Author Meg Wolitzer. (Photo: Wikimedia Commons) |
“The people who change our lives... give us permission to be the person we secretly really long to be but maybe don’t feel we’re allowed to be.” – Meg Wolitzer, The Female Persuasion
Recently, I discovered a major talent when I read The Female Persuasion by Meg Wolitzer (Riverhead Books, 2018). I was astonished that I had never heard of her before. I mentioned my enthusiasm for it to a friend who had a similar experience with her 2013 book The Interestings and decided to read it as well. I still wondered why Wolitzer was unfamiliar to me until I read her 2012 essay in The New York Times. Although at that time she had published nine books, she lamented that few female writers of literary fiction are taken seriously by men unless their major protagonist is a male, they write short stories, or they embarked on their writing careers during the women's movement of the 1970s. Perhaps her piece had touched a collective literary nerve, since the publication the following year of The Interestings turned out for her to be a breakout novel, deservingly so, about the lives of both men and women.

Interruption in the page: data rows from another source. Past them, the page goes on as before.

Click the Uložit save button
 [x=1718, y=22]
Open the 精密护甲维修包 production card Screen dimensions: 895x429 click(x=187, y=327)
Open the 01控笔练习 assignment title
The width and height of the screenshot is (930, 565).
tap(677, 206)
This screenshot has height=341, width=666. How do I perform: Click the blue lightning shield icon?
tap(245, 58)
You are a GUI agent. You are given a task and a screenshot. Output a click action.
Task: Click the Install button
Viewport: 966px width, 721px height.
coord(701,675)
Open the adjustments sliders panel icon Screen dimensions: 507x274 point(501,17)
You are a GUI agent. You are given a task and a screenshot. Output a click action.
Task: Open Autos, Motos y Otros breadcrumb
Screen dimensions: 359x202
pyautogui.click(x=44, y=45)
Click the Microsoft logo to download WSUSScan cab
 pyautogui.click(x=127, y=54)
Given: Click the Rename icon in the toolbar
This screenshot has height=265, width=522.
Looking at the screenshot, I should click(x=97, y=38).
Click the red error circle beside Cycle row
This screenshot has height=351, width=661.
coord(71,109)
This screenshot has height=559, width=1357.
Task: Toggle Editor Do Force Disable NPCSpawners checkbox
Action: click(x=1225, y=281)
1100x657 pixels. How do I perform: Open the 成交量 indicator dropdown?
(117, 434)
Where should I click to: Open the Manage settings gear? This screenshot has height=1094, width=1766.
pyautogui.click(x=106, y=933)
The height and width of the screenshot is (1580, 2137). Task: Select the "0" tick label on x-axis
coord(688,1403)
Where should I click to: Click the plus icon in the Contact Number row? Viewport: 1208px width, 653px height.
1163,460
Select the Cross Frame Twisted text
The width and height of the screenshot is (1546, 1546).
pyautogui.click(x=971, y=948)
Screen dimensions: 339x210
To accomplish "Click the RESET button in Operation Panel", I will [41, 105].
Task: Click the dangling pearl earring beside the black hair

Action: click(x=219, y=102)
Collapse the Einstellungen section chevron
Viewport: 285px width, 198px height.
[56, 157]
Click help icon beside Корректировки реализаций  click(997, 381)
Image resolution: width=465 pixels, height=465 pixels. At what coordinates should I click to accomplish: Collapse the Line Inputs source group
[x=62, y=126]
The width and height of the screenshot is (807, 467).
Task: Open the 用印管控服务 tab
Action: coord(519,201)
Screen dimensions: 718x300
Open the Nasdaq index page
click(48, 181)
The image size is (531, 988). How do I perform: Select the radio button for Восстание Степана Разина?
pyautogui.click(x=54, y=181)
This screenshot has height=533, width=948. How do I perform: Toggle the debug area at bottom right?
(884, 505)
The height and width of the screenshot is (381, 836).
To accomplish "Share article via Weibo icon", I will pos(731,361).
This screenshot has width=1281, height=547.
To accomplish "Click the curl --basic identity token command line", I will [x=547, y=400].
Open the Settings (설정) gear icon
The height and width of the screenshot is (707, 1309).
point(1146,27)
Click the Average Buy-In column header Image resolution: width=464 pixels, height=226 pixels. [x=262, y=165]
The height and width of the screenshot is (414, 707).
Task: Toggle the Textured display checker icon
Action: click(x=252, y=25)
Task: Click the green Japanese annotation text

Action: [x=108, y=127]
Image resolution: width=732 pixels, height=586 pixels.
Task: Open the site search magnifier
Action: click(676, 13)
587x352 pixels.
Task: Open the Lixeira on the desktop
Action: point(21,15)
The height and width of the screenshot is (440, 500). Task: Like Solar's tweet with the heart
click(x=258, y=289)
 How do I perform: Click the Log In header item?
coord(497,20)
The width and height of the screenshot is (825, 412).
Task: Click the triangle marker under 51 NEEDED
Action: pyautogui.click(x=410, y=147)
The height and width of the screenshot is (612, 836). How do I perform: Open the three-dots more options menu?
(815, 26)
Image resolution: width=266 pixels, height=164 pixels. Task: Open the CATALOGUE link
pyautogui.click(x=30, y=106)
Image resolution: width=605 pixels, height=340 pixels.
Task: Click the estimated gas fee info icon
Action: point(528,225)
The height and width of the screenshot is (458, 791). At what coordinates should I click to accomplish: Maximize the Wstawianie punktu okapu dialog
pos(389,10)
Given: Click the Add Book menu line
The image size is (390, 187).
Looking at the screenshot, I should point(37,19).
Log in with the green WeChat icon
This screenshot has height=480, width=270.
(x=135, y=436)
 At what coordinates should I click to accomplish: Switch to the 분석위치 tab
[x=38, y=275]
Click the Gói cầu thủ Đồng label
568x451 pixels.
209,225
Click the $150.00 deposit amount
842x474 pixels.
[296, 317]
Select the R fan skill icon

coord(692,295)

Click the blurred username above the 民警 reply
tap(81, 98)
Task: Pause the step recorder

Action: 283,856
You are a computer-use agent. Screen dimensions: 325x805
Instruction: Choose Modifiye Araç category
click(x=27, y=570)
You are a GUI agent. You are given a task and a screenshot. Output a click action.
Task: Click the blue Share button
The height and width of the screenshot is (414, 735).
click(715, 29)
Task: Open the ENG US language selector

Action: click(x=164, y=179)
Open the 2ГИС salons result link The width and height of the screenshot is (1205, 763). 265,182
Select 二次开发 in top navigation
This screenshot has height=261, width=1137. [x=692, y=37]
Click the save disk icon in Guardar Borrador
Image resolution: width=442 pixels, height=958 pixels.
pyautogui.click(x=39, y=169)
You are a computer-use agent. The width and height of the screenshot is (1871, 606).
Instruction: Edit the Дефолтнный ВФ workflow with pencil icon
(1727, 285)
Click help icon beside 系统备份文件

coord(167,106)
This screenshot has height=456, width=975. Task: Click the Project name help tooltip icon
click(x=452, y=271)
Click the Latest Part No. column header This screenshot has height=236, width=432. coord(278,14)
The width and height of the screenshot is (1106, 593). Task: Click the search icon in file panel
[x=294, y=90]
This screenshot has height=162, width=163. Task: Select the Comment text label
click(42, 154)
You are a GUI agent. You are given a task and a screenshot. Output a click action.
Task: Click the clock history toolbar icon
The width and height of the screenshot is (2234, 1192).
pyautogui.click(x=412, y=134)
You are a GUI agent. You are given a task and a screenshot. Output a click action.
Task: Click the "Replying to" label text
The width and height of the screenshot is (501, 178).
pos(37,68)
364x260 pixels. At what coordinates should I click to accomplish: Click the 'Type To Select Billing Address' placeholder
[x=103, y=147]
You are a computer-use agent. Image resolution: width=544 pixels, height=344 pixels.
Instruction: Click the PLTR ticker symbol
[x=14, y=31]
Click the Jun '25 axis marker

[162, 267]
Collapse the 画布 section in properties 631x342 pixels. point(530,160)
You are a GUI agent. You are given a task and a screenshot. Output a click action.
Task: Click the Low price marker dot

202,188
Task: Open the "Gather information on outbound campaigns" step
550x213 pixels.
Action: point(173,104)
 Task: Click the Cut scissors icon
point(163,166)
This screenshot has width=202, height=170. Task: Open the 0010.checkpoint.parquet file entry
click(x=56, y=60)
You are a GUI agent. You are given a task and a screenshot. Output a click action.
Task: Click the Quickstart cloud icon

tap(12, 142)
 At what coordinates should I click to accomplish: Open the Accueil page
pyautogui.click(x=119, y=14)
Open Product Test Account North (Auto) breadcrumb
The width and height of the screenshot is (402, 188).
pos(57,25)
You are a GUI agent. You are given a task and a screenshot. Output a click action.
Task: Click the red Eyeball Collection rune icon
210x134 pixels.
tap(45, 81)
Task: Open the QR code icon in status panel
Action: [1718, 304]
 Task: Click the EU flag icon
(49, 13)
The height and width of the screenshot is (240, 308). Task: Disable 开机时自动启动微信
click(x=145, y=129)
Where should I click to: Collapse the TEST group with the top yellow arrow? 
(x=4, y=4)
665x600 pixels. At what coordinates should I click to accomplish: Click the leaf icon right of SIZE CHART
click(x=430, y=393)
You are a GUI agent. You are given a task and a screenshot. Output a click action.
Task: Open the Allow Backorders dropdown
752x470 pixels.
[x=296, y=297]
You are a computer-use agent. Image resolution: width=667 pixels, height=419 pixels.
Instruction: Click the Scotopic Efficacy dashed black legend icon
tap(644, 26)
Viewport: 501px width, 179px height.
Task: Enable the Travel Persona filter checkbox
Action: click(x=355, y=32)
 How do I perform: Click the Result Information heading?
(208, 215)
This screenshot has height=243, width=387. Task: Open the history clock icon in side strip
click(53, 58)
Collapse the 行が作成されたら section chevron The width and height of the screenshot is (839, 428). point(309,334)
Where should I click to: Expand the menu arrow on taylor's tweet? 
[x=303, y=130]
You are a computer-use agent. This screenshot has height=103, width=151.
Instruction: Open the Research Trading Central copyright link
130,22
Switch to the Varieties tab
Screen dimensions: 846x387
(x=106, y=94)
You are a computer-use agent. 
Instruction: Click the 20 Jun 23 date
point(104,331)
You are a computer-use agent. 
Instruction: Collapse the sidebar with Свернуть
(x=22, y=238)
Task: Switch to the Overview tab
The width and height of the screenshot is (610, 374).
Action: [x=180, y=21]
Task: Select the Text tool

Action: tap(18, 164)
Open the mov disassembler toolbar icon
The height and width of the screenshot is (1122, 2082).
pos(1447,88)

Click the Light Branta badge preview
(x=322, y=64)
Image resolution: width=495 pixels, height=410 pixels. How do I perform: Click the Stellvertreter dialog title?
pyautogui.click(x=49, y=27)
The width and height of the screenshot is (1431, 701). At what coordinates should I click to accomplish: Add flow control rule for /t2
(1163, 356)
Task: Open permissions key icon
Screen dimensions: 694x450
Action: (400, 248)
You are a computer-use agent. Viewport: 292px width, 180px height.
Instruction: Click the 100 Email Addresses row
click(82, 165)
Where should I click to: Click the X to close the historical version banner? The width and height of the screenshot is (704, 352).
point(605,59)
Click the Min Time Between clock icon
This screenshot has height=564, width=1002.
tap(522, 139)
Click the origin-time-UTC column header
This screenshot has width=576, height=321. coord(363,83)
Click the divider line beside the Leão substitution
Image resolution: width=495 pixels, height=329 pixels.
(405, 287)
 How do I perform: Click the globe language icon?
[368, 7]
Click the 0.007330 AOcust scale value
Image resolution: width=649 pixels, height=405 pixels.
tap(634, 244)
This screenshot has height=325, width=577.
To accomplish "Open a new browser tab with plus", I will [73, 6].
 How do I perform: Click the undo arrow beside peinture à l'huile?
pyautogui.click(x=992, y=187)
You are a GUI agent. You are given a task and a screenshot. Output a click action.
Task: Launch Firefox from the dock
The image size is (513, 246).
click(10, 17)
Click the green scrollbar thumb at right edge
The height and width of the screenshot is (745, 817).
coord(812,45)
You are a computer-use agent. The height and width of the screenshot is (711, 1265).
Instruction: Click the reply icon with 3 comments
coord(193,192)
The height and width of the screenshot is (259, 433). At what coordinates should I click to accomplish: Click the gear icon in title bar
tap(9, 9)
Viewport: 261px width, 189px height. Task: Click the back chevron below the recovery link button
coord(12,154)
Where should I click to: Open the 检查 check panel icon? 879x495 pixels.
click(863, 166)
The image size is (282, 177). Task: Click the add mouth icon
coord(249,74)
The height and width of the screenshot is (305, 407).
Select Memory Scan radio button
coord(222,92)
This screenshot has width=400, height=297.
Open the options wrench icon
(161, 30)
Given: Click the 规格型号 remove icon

Reading these two absorbing novels together has the benefit of revealing certain Wolitzer trademarks: her interest in exploring a broad range of relationships over a large span of time (romantic, friendship, parents and their offspring, and between mentors and acolytes); her penchant for fictionalizing a character or situations that will remind readers of real life personalities or events; her ability to connect the lives of her characters to larger real life issues such as Presidential politics; the power of cults to prey upon the vulnerable; the 1980s AIDS crisis, and the 2008 financial crisis; and the quality of her writing that is by turns laced with verbal brio, acerbic and funny lines, and astute observations. Above all her novels are character-driven and it would be hard to review them without familiarizing the reader with her characters – sometimes with more detail than I generally prefer – and the trajectory of their lives before addressing the issues that animate Wolitzer.